After the August 1991 coup, Gorbachev was deprived of power, cast out, laughed at and reproached with all the misfortunes, tragedies and lesser and greater catastrophes that took place during his rule. Society always reacts more painfully to individual deaths than it does to mass annihilation. The crackdowns in Georgia and Lithuania--the Gorbachev regime's clumsy attempts to preclude the country's collapse--led to the death of several dozen people. Their names are known, their photographs were published in the press, and one feels terribly sorry for them and their families. Yeltsin's carnage in Chechnya, the bloody events in Tadjikistan, the establishment of feudal orders in the central Asian republics and the massive eradication of all human rights throughout the territory of the former Soviet Union are, however, regarded indifferently, as if they were in the order of things, as if they were not a direct consequence of the current regime's irresponsible policies.
No doubt Gorbachev made mistakes. No doubt his maneuvering between the Scylla of a totalitarian regime and the Charybdis of democratic ideas was far from irreproachable. No doubt he listened to and trusted the wrong people, no doubt his hearing and sight were dulled by the enormous pressure and he made many crude, irreversible mistakes. But maybe not. In a country accustomed to the ruler's answering for everything, even burned stew and spilled milk are held against the Czar and are never forgiven. Similarly, shamanism has always been a trait of the Russian national character: we cough and infect everyone around us, but when we all get sick, we throw stones at the shaman because his spells didn't work.
When Gorbachev was overthrown, for some reason everyone thought it was a good thing. The conservatives were pleased because in their eyes he was the cause of the regime's demise (they were absolutely right). The radicals were happy because in their opinion he was an obstacle to the republics' independence and too cautious in enacting economic reforms. (They too were correct.) This man with the stain on his forehead attempted simultaneously to contain and transform the country, to destroy and reconstruct, right on the spot. One can be Hercules and clean the Augean stable. One can be Atlas and hold up the heavenly vault. But no one has ever succeeded in combining the two roles. Surgery was demanded of Gorbachev, but angry shouts broke out whenever he reached for the scalpel. He wasn't a Philippine healer who could remove a tumor without blood or incisions.

What the task asks: In the passage on Gorbachev's overthrow, why were the conservatives pleased when he lost power? The material that comes next is not needed.

Source material:
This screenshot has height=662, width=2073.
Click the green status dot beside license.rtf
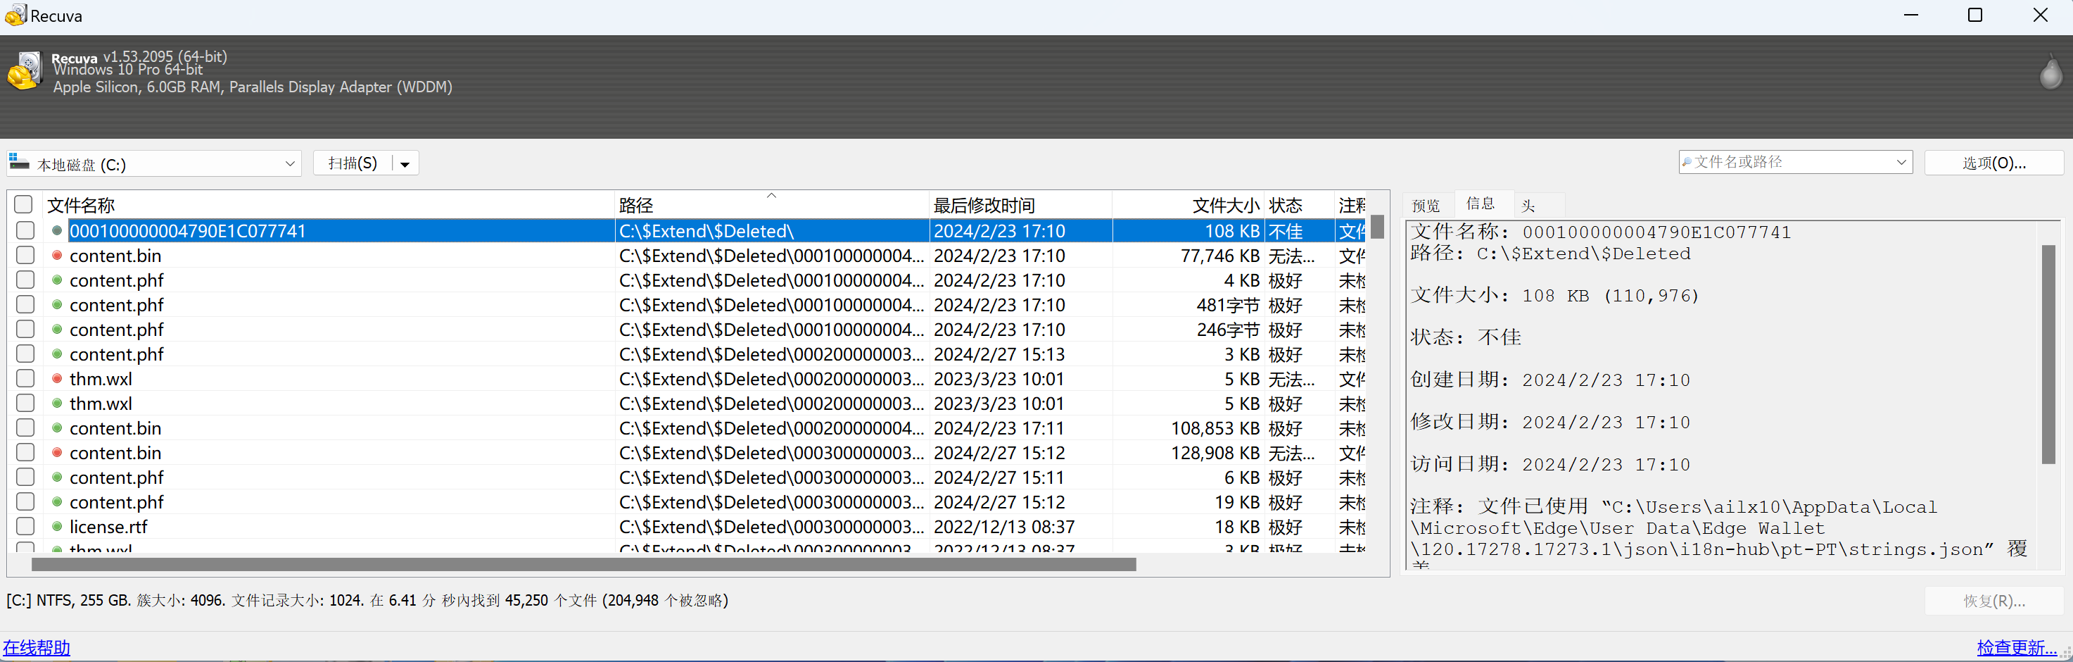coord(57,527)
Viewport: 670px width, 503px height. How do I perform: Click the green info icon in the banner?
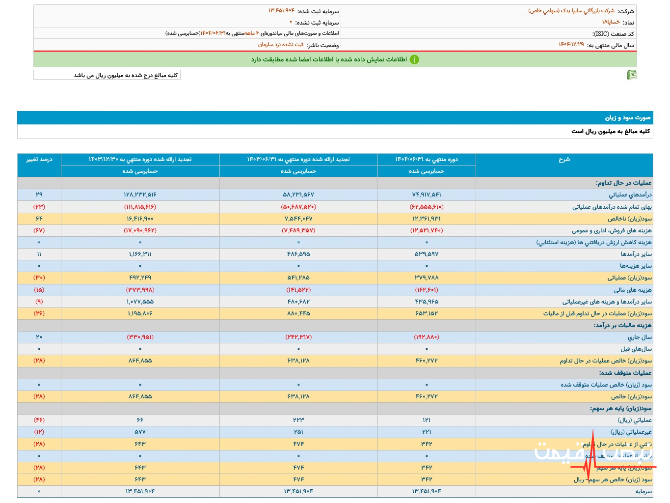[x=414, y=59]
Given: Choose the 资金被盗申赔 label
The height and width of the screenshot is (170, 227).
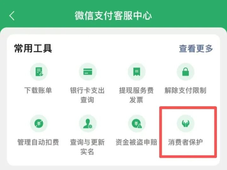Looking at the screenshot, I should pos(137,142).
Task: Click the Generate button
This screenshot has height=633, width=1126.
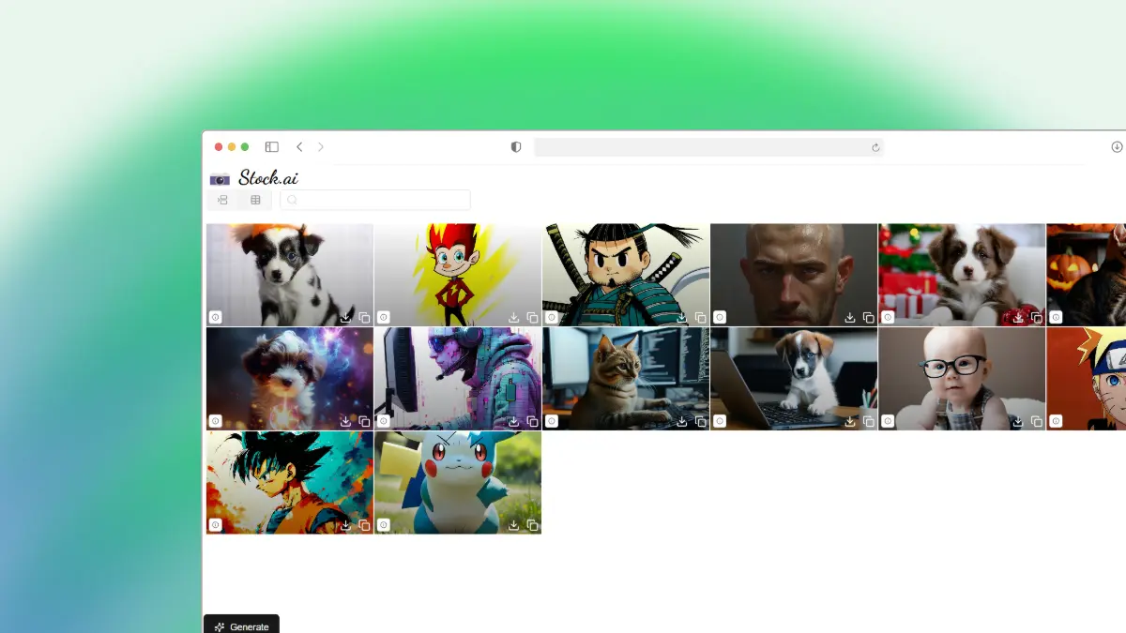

Solution for this task: In their eyes, he was the cause of the regime's demise.